Так что в конечном итоге я появился в 1927 году, и у меня было детство, в общем, счастливое и беззаботное. У меня была няня француженка, которая потом стала моей гувернанткой, когда я вырос. Значит, она с нами оставалась до 38 года, в общем, с 1927 до 1938, к нам очень привязалась. Сначала я был в такой маленькой школе, затем я попал в лицей французский, но каждый четверг я бывал в такой четверговой русской школе, которая поддерживала немножечко мой русский язык. Я там учился немножечко грамматике, Закону Божьему.
– Эта школа была в Париже?
– Эта школа была в Булонском лесу, которая была основана такой леди Детерлинг, которая была русского происхождения, но замужем за лордом Детерлингом. Они эту школу купили, то есть здание купили, и там поместили русскую гимназию, в которой образовалась эта четверговая школа тоже. Так что мои все друзья-товарищи маленькие в лицеях гуляли в четверг, а я продолжал работать.
Вообще, меня воспитывали на двух языках. Был русский язык с моими родителями, а моя няня француженка и гувернантка говорила со мной по-французски так, как это бывало во многих русских семьях.
– Еще и до революции.
– Я забыл вам сказать, что в Данциге у нас тоже было отделение нашего чайного дела, и там был какой-то директор, у которого дела не шли. И мой дядя решил взяться за дело и переехал в Данциг в 1936 году, чтобы постараться спасти это дело. Ему это удалось, кроме одной отрасли, это был экспорт на Польшу. И 1 января 1939 года, я помню точно это число, мы переехали туда на помощь моему дяде, потому что у моего отца было дело экспорта-импорта, и он был специалист по этому делу. Мы туда приехали, и нас там застала война 1 сентября. Застала настолько, что первые пушечные выстрелы это войны произошли там. Потому что около Данцига был маленький остров, который назывался Вестерплате, там были поляки, потому что Данциг был свободный город. Он на 90% был немецкий и на 10% польский. Я имею в виду по количеству населения. Почта была польская, этот гарнизон был польский. В общем, это город был почти всегда немецким, там Ганза была, это был ганзейский город. Ну, и приплыл такой броненосец, который назывался «Шлезвиг-Гольштейн», якобы, чтоб посетить город Данциг и чтоб его матросы там немножечко погуляли, отдохнули, а в конечном итоге он начал первые выстрелы войны на эту Вестерплате.

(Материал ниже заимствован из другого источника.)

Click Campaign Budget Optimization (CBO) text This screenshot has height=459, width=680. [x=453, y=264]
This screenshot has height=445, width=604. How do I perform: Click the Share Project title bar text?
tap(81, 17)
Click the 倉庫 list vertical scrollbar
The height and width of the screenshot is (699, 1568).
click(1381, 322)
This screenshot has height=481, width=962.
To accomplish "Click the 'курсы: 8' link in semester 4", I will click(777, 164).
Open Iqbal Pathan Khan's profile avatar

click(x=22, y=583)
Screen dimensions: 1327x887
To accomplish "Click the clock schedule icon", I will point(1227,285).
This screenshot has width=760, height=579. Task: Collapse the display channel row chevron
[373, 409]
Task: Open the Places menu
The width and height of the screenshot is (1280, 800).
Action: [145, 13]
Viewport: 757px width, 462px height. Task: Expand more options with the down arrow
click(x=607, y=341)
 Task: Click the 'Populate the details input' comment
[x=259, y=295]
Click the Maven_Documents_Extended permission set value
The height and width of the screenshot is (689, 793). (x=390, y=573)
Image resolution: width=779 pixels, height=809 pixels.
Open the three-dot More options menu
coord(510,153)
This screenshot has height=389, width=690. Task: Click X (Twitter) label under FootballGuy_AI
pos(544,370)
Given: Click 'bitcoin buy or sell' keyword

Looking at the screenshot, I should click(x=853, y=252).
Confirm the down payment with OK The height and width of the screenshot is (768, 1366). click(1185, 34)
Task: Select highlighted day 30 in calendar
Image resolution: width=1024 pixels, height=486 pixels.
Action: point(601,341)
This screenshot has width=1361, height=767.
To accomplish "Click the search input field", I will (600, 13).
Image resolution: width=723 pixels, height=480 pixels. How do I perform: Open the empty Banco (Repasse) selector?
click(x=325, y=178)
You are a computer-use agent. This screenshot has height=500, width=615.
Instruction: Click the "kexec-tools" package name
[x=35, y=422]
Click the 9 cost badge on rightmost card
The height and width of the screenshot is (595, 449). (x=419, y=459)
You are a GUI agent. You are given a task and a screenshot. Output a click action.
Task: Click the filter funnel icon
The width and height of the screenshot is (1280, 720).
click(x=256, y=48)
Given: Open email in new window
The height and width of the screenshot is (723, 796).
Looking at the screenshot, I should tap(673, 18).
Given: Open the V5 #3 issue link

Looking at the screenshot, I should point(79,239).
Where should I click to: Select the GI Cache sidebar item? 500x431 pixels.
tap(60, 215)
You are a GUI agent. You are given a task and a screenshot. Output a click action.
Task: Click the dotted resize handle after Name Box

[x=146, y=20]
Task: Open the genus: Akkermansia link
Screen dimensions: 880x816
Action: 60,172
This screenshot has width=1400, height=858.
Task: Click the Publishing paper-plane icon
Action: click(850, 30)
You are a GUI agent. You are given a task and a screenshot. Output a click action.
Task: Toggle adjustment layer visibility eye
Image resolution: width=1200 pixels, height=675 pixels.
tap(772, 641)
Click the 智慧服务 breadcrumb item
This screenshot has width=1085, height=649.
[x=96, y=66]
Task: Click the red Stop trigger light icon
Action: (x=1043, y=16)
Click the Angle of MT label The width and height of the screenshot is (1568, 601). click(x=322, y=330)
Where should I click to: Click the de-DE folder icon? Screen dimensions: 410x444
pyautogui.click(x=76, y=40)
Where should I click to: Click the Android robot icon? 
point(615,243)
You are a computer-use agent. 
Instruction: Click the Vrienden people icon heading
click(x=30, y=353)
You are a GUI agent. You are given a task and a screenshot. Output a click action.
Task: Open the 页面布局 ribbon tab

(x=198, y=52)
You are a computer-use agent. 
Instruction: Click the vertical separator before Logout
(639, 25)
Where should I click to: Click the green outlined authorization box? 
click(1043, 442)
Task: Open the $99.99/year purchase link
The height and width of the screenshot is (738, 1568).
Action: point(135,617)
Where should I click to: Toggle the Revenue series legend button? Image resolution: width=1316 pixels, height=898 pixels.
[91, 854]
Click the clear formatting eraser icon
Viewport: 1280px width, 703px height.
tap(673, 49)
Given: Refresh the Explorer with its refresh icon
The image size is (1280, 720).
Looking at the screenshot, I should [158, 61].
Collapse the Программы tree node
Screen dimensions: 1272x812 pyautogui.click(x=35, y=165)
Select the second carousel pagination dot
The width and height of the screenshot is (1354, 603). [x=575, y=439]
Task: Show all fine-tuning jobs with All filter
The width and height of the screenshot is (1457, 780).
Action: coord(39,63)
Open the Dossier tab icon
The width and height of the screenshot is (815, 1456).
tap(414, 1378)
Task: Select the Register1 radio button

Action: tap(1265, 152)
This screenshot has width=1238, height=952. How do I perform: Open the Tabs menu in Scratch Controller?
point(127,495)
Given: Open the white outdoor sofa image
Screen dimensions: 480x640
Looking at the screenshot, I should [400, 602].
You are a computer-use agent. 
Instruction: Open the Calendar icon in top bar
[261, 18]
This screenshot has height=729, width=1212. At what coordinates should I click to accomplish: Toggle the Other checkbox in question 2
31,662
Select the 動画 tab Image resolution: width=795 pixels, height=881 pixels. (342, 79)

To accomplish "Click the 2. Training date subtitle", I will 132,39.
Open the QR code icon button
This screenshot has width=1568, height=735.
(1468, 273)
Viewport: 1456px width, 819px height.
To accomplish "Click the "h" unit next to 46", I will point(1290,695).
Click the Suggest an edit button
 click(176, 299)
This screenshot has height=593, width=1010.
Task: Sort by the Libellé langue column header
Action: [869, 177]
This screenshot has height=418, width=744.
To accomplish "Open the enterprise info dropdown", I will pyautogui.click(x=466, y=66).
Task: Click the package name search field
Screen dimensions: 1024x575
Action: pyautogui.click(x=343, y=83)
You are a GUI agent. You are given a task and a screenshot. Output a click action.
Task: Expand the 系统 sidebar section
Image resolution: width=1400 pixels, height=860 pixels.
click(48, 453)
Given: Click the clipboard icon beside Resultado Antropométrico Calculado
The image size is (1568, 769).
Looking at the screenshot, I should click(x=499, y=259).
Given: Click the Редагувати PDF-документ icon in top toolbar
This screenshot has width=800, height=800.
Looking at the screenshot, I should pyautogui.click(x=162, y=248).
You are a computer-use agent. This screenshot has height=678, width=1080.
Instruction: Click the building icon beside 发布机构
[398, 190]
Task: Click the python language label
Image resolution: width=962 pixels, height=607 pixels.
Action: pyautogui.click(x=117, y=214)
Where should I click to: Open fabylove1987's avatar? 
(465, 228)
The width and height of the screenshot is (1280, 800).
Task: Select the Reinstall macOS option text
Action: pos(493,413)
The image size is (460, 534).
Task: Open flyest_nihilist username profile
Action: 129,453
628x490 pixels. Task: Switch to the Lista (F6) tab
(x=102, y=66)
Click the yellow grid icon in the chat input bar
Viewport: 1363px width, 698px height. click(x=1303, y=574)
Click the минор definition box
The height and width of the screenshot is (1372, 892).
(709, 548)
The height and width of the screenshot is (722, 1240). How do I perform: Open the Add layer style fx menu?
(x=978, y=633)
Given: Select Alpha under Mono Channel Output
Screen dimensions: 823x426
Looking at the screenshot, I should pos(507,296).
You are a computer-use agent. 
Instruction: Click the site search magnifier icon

Мы, я помню, вышли в сад, это было в 5 часов утра, когда все началось, и мой дядя звонил моему отцу и говорил: это, наверное, салют «Шлезвиг-Гольштейна» городу Данцигу, а это абсолютно было не то. Он просто стрелял по этому острову, который, между прочим, сдался очень поздно, потому что они были настолько глубоко зарыты, что даже бомбы эти, эти аэропланы, которые ныряли в сторону этого острова, и свои бомбы там кидали, они не могли пробить всю эту оборону, которую там устроили поляки.
Я помню, что первые дни, первые недели даже, нам нужно было ходить в комиссариат, мне и моим родителям, потому что мы недавно приехали из Франции. Но нас не трогали по двум причинам. Во-первых, у моих родителей был Данцигский паспорт, был, правда, заключен договор между Советской Россией и Германией, и нас поэтому не трогали. А у меня был французский паспорт, потому что я родился во Франции, и из-за этого все-таки я должен был показываться там. Мне было 11 лет, и такой был порядок, потому что я не мог вредить в моем возрасте.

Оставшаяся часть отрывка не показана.